Activity -> The expected output is the first line of the data below and every line after it, up to and including the line containing "You are a computer-use agent. Image", each reproduced exactly.

Source records
--- START ---
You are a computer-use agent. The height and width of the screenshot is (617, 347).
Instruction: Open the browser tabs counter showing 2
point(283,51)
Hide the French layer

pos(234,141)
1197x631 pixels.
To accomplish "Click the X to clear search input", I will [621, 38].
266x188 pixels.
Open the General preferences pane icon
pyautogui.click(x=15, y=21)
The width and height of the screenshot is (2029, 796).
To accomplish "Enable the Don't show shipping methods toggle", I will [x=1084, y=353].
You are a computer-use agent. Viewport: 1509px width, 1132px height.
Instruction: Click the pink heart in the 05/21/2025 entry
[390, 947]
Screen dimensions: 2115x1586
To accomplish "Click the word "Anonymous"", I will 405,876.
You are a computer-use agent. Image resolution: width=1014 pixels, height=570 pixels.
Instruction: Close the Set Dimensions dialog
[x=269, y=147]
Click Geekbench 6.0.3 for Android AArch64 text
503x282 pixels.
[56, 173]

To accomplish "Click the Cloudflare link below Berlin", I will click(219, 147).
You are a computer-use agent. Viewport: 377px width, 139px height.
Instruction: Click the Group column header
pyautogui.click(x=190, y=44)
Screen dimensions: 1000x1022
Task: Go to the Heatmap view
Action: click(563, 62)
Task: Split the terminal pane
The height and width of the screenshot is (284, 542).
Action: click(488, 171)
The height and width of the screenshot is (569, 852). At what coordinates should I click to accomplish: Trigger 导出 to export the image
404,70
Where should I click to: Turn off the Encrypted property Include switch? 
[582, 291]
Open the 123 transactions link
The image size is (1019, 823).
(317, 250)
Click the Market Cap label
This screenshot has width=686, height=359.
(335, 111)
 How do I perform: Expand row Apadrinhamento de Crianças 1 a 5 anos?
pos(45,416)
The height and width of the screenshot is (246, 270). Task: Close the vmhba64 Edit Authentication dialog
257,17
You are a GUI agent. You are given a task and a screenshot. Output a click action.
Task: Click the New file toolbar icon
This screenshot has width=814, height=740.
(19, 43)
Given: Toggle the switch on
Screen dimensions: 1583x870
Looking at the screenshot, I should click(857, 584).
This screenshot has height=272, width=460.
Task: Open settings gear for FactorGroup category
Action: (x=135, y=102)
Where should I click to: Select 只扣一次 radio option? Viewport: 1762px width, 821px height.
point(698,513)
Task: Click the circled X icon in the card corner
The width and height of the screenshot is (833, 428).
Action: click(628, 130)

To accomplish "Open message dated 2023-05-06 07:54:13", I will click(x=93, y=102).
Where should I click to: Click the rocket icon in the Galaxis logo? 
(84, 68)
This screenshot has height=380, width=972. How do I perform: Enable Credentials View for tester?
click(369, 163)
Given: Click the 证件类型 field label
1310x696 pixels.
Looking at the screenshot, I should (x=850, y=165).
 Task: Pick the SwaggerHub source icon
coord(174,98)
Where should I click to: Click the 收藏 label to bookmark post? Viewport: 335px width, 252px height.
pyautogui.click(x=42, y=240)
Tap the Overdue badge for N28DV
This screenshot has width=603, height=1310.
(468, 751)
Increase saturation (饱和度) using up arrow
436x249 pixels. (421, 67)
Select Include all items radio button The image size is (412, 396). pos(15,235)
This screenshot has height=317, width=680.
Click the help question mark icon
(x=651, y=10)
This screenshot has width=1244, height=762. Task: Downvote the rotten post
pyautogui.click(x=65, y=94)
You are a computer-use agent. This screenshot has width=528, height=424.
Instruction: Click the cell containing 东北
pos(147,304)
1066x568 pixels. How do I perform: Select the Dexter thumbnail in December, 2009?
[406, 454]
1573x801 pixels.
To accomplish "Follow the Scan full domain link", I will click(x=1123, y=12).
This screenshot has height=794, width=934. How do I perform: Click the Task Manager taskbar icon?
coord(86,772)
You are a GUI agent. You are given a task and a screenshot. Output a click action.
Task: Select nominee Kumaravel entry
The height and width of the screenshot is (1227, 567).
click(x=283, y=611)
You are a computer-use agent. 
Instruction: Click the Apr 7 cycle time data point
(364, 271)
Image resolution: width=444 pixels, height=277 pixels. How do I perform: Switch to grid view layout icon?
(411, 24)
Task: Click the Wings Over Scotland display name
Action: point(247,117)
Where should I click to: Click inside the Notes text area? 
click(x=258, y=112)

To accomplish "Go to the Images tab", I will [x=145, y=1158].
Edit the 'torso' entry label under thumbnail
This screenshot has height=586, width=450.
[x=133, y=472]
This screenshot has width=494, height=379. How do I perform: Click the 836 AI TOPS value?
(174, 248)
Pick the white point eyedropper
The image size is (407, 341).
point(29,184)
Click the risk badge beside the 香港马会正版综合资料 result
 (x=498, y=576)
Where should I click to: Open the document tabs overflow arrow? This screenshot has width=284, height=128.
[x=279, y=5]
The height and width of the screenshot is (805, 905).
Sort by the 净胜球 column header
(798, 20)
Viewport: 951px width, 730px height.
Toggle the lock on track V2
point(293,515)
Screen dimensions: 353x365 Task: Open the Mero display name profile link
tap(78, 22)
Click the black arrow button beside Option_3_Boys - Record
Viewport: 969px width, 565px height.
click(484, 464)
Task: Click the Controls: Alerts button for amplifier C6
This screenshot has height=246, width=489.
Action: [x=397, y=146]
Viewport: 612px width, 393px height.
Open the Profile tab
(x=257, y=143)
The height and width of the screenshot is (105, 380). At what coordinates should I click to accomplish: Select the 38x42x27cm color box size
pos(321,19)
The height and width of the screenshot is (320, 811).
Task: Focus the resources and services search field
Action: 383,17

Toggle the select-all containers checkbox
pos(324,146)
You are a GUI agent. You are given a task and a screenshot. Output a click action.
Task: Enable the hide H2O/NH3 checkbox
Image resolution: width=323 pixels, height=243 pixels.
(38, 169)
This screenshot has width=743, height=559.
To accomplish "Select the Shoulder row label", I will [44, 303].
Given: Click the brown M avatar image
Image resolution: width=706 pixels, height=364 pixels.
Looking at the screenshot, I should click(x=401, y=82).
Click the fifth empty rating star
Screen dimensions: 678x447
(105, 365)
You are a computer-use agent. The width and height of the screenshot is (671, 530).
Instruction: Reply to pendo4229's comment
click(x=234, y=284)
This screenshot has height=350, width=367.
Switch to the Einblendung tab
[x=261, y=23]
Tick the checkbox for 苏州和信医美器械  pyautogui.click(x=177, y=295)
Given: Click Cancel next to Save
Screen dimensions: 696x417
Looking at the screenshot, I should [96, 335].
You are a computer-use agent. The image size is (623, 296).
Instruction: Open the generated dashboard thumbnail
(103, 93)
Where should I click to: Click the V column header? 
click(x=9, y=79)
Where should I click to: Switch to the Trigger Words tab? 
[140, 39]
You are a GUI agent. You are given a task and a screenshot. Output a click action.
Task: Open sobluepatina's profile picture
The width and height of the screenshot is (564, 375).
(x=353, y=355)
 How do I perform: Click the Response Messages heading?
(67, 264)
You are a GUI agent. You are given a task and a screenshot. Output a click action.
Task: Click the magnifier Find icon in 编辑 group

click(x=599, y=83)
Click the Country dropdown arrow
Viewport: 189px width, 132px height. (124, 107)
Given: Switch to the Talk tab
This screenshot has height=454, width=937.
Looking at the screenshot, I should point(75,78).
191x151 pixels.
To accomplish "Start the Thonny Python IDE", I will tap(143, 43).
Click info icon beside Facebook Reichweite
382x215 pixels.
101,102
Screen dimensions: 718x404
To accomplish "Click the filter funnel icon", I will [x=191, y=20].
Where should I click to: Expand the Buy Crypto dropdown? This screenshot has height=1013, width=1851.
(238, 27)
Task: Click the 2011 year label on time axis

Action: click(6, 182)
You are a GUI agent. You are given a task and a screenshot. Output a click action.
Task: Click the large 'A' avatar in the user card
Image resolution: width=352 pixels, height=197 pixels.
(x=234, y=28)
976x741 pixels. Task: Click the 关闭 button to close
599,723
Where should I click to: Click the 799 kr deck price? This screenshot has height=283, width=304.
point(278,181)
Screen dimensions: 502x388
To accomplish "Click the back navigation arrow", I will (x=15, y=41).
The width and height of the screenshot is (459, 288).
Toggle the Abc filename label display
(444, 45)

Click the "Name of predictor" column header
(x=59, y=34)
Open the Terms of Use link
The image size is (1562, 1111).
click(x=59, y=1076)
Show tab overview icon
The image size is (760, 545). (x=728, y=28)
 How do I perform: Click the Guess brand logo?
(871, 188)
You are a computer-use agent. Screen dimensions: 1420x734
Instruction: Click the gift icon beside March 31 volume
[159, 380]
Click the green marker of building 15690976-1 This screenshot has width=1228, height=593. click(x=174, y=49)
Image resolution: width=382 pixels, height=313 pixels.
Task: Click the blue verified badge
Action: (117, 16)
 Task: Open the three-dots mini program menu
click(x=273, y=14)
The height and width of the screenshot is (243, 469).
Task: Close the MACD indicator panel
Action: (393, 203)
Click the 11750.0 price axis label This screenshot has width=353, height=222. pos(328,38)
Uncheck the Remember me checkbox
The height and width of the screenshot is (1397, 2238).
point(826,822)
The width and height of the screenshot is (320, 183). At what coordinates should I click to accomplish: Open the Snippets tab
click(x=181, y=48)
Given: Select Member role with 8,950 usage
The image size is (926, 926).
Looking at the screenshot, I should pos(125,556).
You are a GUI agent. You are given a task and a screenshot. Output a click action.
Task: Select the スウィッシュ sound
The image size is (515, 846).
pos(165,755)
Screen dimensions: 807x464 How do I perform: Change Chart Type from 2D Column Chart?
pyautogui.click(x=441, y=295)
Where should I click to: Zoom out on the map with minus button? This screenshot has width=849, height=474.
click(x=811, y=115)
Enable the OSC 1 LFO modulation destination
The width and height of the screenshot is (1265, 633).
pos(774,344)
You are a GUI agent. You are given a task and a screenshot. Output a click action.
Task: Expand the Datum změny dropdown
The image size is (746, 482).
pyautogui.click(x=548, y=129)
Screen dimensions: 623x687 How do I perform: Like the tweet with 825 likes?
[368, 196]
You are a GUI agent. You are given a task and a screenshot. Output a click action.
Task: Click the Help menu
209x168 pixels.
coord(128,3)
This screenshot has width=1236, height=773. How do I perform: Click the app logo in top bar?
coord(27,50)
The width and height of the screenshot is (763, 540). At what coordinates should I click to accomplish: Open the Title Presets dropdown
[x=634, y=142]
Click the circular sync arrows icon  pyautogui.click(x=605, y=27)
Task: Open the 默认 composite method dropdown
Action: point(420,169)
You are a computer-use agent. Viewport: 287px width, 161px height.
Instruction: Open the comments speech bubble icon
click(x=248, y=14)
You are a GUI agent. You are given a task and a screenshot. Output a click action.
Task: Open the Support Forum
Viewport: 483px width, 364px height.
--- END ---
Response ->
You are a computer-use agent. The height and width of the screenshot is (617, 347).
Instruction: Open the browser tabs counter showing 2
point(283,51)
Hide the French layer

pos(234,141)
1197x631 pixels.
To accomplish "Click the X to clear search input", I will [621, 38].
266x188 pixels.
Open the General preferences pane icon
pyautogui.click(x=15, y=21)
The width and height of the screenshot is (2029, 796).
To accomplish "Enable the Don't show shipping methods toggle", I will [x=1084, y=353].
You are a computer-use agent. Viewport: 1509px width, 1132px height.
Instruction: Click the pink heart in the 05/21/2025 entry
[390, 947]
Screen dimensions: 2115x1586
To accomplish "Click the word "Anonymous"", I will 405,876.
You are a computer-use agent. Image resolution: width=1014 pixels, height=570 pixels.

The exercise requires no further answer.